Dec. 8, 2003 Call it e-government. Call it faster service. Whatever you call it, the Department of Licensing and Consumer Affairs is far ahead of most states and territories in moving its operations online, allowing customers to avoid most of the red tape and department-hopping needed for business licenses, zoning requests, tax-clearance letters and other government services.
The DLCA is now installing new software that will simplify the process of applying for a business license online, DLCA Commissioner Andrew Rutnik said Monday.
For the last two years, DLCA has been testing software that has allowed residents to apply for business licenses, renew existing licenses and do other business at the government agency online. When the new software is installed, Rutnik said the Bureau of Internal Revenue, the Department of Planning and Natural Resources and the V.I. Fire Department would be among the agencies that will be able to process business applications online.
In the past, getting a business license required a tax-clearance letter from the BIR, approval from the DLCA, and for zoning changes and a fire inspection sometimes approval from the DPNR.
Applications for business licenses were processed in a bureaucratic food fight that took anywhere from 10 days to six months. The new system, when up and ready, could take as little as one week.
"This pulls all the agencies together into one big database," Rutnik said. It's e-government at its best."
Two years ago, DLCA started moving all of its paper operations to a computer database that could be accessed online. While the process "has been a long one," Rutnik said, the DLCA now processes all of its applications for taxi, business and renewal licenses electronically.

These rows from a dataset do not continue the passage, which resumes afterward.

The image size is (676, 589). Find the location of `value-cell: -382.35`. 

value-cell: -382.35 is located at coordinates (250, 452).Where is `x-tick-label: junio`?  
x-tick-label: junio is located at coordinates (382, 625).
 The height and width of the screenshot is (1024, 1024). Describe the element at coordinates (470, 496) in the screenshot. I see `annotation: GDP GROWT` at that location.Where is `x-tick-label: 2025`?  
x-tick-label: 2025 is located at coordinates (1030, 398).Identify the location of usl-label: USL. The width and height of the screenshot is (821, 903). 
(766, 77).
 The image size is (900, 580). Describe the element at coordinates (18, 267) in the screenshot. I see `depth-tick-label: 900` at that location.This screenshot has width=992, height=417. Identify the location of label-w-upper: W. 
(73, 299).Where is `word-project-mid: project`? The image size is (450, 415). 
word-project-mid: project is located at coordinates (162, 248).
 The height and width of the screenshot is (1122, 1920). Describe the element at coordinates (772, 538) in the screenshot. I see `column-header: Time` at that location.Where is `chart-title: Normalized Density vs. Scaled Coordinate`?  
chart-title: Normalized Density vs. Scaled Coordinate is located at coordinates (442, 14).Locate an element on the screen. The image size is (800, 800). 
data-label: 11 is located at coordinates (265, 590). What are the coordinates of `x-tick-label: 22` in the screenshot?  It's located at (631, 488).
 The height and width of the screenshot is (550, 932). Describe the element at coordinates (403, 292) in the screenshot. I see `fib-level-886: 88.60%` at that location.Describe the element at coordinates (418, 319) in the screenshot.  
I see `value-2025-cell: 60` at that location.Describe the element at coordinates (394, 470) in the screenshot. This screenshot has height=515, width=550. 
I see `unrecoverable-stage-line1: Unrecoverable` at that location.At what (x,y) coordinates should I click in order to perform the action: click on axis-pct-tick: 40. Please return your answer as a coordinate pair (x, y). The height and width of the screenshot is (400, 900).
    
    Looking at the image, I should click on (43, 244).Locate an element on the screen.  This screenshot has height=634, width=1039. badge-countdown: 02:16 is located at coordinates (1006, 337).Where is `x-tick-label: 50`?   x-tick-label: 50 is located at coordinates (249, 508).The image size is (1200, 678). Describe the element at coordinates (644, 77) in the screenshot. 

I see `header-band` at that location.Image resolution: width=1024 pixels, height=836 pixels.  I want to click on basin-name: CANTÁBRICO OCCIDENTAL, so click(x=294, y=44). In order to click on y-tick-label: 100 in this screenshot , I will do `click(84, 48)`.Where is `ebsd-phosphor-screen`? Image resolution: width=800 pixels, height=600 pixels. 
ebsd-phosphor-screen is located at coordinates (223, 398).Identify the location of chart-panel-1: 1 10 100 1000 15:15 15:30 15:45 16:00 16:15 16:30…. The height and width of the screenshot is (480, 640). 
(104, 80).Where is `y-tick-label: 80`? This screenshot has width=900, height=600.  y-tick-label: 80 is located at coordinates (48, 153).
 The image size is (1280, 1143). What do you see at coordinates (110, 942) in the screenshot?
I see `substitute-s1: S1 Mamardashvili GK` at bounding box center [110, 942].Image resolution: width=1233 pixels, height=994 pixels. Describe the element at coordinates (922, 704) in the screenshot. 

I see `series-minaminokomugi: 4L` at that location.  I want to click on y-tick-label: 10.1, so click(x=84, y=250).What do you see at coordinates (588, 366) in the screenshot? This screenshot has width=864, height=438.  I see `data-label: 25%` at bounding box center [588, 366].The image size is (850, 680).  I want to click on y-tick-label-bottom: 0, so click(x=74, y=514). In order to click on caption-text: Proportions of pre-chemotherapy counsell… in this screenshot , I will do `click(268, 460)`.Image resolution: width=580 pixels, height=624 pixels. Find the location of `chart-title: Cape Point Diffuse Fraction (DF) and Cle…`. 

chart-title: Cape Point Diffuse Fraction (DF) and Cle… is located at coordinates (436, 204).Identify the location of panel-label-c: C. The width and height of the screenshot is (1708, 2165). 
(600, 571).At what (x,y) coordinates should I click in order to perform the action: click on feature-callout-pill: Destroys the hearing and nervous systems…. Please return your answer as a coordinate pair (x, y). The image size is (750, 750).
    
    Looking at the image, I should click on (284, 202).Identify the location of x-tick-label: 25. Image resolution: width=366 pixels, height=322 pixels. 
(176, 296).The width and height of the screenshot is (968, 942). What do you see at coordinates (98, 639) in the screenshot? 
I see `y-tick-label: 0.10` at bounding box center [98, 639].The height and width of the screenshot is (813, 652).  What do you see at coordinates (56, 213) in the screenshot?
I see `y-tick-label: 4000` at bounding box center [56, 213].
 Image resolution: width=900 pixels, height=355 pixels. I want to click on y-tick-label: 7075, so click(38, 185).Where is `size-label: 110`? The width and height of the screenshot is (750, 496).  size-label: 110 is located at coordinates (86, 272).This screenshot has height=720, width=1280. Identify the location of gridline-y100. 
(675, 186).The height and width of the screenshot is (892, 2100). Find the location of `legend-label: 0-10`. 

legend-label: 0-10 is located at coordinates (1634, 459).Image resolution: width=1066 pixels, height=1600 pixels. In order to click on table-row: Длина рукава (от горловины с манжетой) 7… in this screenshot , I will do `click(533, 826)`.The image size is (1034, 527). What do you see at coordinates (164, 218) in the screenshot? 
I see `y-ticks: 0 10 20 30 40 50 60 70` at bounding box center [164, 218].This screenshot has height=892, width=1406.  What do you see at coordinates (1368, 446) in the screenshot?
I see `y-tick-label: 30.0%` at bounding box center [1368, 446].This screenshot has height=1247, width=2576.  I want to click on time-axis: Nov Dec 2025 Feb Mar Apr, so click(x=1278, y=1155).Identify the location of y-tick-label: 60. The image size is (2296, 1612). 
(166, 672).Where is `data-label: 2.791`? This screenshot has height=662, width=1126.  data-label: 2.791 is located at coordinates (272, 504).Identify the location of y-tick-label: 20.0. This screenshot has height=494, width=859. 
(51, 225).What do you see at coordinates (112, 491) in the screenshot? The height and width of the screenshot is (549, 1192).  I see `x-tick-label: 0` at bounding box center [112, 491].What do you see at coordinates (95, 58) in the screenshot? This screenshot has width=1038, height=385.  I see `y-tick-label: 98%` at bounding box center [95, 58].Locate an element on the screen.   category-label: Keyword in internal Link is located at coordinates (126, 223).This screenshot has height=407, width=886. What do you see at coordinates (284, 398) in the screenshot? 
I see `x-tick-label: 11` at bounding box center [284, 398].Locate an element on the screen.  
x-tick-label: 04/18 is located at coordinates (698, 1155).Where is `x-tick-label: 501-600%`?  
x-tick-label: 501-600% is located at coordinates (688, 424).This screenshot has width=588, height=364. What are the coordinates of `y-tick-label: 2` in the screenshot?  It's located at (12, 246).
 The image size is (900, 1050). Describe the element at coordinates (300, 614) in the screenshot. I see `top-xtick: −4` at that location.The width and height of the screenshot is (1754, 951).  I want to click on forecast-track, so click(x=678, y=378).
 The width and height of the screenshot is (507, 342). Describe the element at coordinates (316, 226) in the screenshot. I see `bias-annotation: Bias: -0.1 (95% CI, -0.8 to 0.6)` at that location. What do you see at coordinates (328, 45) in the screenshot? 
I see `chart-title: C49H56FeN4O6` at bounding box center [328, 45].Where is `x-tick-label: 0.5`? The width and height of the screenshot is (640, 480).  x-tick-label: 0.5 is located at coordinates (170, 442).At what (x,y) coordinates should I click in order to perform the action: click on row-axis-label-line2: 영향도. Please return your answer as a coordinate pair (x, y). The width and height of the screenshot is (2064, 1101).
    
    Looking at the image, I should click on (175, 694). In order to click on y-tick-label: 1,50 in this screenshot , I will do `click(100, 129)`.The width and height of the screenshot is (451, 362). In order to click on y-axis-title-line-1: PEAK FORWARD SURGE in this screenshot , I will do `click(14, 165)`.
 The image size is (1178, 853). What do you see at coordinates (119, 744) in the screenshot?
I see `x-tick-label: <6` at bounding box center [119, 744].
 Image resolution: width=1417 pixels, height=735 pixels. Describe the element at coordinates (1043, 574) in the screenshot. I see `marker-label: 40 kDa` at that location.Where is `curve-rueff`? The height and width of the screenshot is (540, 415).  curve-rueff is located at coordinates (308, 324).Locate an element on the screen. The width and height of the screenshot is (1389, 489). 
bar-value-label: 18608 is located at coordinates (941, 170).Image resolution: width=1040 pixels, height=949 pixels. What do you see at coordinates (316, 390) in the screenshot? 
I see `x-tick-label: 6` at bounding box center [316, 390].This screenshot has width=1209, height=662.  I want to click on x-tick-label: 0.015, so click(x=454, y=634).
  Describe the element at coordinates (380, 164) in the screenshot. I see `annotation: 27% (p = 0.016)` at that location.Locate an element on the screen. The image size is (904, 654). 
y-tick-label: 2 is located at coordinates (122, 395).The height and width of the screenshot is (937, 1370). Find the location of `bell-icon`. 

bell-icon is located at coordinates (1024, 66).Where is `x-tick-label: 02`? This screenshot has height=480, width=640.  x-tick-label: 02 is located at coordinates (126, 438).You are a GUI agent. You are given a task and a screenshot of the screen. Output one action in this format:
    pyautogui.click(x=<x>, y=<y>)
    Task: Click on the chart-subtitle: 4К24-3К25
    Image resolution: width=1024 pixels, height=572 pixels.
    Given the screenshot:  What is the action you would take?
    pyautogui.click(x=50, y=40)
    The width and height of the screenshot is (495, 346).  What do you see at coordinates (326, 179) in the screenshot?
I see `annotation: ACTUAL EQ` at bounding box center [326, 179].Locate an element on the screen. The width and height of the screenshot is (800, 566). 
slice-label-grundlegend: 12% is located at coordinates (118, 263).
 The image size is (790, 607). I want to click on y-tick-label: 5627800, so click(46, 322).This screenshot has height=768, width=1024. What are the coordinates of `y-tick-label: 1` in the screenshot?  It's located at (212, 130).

Currently, anyone applying for a new business license can visit www.dlca.gov.vi. Following the instructions on the Web site, applicants can fill out the paperwork and pay with a credit card. The credit-card information is immediately taken off the application as a security measure, so no other government agency or DLCA officials can view the customer's card number and information. The information is stored in a secure encrypted database that is only viewable by the cashier, Rutnik said.
"Your credit-card information is only being submitted to the cashier," Rutnik said. "It is pulled off the application. We don t process the credit card until the license has been approved."
The new software is capable of filtering out information on the business-license application that is not needed by other government agencies, Rutnik said. As an example, information on the application needed by the BIR to process a tax-clearance letter is sent by email from the DLCA to the BIR automatically.
However, other information on the application such as requests for zoning permits needed by the DPNR or other information only needed by the DLCA not necessary for the BIR to obtain the tax-clearance letter is not included, Rutnik said.
Much like the U.S. Postal Services delivery conformation on packages, applicants can also monitor the progress of their business license or renewal applications online to see which government departments have approved, denied or are still processing the request.
Although the DLCA is now processing all applications online, some government agencies are still working on installing the necessary software, Rutnik said.
"What we are looking to do is get the cooperation of our partners," Rutnik said.
The DLCA has been able to more effectively process applications and avoid lost files and paper trails that could cause problems in the past, Rutnik said. If a customer or applicant calls with questions on their license, workers can now access information by computer instead of having to search for the paper file and then call the customer back, Rutnik said.
The faster the government can process the applications, the faster it can receive payment from business licenses and other applications, Rutnik said.